ACTIVITY: In how many lines of the data does the word "badge" appear? Give the number by itself.

MATERIAL PROVIDED:
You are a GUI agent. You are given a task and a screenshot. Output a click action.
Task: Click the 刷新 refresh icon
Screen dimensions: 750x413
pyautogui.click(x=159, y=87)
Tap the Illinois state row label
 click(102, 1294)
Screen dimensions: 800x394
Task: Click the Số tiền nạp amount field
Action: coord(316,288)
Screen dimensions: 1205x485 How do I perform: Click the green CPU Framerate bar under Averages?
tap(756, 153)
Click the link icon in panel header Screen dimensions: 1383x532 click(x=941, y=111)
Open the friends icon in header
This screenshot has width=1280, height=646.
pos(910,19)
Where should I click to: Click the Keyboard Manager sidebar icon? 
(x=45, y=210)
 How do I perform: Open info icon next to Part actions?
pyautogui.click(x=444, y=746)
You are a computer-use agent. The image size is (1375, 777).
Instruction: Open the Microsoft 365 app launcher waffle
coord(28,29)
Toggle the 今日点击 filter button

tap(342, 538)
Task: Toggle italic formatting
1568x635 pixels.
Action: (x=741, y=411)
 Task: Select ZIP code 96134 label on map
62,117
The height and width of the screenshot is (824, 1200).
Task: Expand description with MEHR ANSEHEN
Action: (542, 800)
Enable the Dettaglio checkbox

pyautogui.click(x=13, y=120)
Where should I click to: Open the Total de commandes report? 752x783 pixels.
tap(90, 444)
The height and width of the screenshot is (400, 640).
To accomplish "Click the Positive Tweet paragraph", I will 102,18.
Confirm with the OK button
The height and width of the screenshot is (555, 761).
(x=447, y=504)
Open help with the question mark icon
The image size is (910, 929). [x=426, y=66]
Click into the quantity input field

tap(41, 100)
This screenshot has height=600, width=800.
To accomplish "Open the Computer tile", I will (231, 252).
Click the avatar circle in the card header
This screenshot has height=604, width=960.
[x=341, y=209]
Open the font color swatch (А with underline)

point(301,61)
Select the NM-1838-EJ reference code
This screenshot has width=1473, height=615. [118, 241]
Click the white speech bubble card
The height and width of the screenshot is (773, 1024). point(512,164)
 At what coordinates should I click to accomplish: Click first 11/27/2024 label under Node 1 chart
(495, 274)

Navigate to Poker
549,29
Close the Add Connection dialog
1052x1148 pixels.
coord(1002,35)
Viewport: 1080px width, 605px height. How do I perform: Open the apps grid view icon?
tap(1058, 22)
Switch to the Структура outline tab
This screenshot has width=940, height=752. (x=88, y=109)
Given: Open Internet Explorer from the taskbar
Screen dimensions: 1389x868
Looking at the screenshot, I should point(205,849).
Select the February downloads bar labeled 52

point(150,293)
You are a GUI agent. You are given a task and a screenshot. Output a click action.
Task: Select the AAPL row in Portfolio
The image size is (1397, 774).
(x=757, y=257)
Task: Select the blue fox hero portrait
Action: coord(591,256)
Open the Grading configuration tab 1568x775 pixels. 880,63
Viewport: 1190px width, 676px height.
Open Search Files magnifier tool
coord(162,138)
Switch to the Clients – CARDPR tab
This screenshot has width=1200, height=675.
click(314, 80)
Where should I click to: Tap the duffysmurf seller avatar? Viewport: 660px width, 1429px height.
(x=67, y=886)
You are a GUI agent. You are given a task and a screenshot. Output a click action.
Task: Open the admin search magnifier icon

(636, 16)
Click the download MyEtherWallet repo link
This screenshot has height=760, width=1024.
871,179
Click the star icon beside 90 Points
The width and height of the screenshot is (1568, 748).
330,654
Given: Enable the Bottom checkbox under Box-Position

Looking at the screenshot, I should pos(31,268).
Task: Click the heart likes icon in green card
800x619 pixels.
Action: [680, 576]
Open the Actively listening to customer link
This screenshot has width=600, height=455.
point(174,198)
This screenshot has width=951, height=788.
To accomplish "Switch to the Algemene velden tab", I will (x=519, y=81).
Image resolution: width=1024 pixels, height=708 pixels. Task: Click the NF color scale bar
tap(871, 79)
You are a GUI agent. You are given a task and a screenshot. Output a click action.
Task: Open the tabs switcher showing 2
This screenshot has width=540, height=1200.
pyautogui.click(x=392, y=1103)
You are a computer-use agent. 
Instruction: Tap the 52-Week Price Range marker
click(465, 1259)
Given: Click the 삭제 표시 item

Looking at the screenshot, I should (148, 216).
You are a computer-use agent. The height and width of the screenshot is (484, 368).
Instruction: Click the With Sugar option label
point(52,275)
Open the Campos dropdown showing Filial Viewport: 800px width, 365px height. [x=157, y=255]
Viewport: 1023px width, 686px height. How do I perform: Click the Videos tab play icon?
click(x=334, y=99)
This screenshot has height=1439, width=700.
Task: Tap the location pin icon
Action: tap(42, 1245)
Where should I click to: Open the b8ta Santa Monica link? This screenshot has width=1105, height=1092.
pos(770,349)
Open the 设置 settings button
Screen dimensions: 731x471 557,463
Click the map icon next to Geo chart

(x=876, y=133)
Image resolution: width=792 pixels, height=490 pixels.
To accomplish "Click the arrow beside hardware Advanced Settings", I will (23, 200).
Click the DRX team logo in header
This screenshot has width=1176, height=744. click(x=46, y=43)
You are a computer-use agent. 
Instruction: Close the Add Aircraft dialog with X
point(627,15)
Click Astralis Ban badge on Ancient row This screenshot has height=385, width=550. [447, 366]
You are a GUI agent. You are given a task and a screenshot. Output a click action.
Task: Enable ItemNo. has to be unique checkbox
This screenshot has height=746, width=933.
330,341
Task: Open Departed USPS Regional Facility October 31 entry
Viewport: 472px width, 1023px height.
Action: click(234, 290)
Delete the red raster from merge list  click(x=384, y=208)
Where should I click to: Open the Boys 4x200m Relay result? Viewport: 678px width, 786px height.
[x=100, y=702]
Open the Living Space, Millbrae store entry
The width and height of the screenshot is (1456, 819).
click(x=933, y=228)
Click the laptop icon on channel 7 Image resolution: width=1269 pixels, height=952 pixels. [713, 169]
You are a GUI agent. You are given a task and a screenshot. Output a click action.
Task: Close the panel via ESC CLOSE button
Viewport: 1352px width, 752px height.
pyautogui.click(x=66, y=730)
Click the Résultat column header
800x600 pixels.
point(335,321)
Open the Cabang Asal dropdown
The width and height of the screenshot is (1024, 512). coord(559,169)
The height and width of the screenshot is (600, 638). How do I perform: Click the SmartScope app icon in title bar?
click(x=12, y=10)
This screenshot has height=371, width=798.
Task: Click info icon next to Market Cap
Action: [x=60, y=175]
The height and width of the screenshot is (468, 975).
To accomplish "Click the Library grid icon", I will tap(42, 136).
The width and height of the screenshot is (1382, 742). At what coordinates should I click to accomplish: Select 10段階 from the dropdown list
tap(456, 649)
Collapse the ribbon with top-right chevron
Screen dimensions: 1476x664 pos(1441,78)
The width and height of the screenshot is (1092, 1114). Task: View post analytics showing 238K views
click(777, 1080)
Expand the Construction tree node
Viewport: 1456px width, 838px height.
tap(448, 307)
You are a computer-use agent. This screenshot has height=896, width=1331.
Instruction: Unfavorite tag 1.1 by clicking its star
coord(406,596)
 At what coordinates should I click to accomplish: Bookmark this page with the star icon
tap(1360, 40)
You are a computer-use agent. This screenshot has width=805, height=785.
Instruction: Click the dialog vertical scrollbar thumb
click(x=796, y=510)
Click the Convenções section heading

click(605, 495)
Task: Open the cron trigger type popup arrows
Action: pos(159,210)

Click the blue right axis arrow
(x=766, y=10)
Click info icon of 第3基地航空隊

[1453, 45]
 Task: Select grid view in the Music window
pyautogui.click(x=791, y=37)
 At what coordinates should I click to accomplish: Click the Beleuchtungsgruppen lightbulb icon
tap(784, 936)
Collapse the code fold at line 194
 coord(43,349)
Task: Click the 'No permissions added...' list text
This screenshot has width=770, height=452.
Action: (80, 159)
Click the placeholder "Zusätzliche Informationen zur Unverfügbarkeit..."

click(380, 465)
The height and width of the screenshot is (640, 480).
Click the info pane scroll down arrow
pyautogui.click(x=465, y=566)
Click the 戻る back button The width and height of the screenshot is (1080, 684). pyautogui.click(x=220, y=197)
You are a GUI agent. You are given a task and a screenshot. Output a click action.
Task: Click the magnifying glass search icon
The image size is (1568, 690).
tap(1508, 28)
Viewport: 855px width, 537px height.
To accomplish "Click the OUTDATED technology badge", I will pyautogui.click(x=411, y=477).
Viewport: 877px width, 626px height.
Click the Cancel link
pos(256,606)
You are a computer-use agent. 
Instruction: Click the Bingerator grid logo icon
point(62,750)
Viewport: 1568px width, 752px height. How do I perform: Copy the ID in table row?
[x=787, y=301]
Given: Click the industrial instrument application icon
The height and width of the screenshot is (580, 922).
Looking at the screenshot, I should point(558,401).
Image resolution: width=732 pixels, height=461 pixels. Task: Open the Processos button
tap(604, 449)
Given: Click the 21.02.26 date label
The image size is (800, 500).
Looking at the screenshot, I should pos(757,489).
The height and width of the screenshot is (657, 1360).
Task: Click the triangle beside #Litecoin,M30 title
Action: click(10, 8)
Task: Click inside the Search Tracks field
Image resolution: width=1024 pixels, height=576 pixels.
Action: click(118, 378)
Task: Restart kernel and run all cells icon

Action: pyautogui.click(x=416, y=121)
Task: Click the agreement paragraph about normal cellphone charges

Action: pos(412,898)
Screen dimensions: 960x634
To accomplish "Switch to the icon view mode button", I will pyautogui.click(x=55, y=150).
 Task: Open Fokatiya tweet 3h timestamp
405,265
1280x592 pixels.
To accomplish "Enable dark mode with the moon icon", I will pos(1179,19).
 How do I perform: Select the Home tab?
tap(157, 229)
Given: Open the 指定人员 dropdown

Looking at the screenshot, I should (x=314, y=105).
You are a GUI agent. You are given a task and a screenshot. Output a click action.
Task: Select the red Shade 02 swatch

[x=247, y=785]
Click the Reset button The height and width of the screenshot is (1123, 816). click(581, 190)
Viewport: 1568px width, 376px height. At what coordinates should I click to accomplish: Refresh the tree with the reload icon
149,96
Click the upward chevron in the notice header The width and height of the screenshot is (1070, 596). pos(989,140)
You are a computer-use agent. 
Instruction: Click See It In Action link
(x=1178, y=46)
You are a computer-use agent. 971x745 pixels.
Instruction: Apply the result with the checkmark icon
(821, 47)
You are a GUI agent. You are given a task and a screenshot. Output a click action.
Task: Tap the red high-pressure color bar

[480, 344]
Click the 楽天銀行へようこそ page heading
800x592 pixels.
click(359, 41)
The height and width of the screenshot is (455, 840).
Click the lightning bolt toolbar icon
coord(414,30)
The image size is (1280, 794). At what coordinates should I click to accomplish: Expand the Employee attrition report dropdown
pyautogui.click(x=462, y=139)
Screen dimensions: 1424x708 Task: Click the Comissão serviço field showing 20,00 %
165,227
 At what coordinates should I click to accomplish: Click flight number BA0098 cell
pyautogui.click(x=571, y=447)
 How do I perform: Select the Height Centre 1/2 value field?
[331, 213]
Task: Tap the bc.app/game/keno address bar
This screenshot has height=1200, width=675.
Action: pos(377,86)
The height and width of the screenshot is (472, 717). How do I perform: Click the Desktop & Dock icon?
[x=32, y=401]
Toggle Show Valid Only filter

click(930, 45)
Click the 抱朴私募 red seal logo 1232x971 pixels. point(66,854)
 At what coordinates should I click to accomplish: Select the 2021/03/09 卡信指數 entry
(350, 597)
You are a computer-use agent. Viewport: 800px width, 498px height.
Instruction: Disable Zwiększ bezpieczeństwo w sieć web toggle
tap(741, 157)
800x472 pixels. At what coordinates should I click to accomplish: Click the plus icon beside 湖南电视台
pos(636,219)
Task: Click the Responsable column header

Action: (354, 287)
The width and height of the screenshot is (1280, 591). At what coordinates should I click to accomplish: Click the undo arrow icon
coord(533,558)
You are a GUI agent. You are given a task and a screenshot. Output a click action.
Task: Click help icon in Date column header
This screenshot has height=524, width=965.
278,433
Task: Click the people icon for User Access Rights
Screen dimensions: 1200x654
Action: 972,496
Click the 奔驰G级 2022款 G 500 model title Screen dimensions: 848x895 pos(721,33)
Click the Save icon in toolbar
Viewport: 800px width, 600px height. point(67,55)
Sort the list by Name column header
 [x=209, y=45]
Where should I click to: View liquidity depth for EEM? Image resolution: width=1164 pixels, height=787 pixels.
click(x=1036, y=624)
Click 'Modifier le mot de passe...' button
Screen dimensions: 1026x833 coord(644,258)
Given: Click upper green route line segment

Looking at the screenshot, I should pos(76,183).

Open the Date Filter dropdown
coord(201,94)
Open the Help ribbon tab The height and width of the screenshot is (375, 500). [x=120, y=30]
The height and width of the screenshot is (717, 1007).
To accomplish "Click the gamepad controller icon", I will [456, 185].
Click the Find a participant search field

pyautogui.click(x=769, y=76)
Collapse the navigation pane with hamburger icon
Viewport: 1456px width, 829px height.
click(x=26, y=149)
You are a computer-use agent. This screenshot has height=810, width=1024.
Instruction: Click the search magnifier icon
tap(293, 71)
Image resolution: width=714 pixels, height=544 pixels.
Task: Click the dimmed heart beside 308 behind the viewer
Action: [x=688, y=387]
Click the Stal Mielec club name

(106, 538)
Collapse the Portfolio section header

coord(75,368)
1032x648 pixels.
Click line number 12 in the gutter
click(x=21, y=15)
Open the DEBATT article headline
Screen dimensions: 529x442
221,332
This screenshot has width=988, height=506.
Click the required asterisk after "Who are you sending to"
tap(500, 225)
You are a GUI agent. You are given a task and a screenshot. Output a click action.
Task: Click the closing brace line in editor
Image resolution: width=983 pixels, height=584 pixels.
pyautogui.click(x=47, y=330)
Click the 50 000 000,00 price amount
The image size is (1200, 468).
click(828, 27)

SOLUTION FOR THIS PROBLEM: 2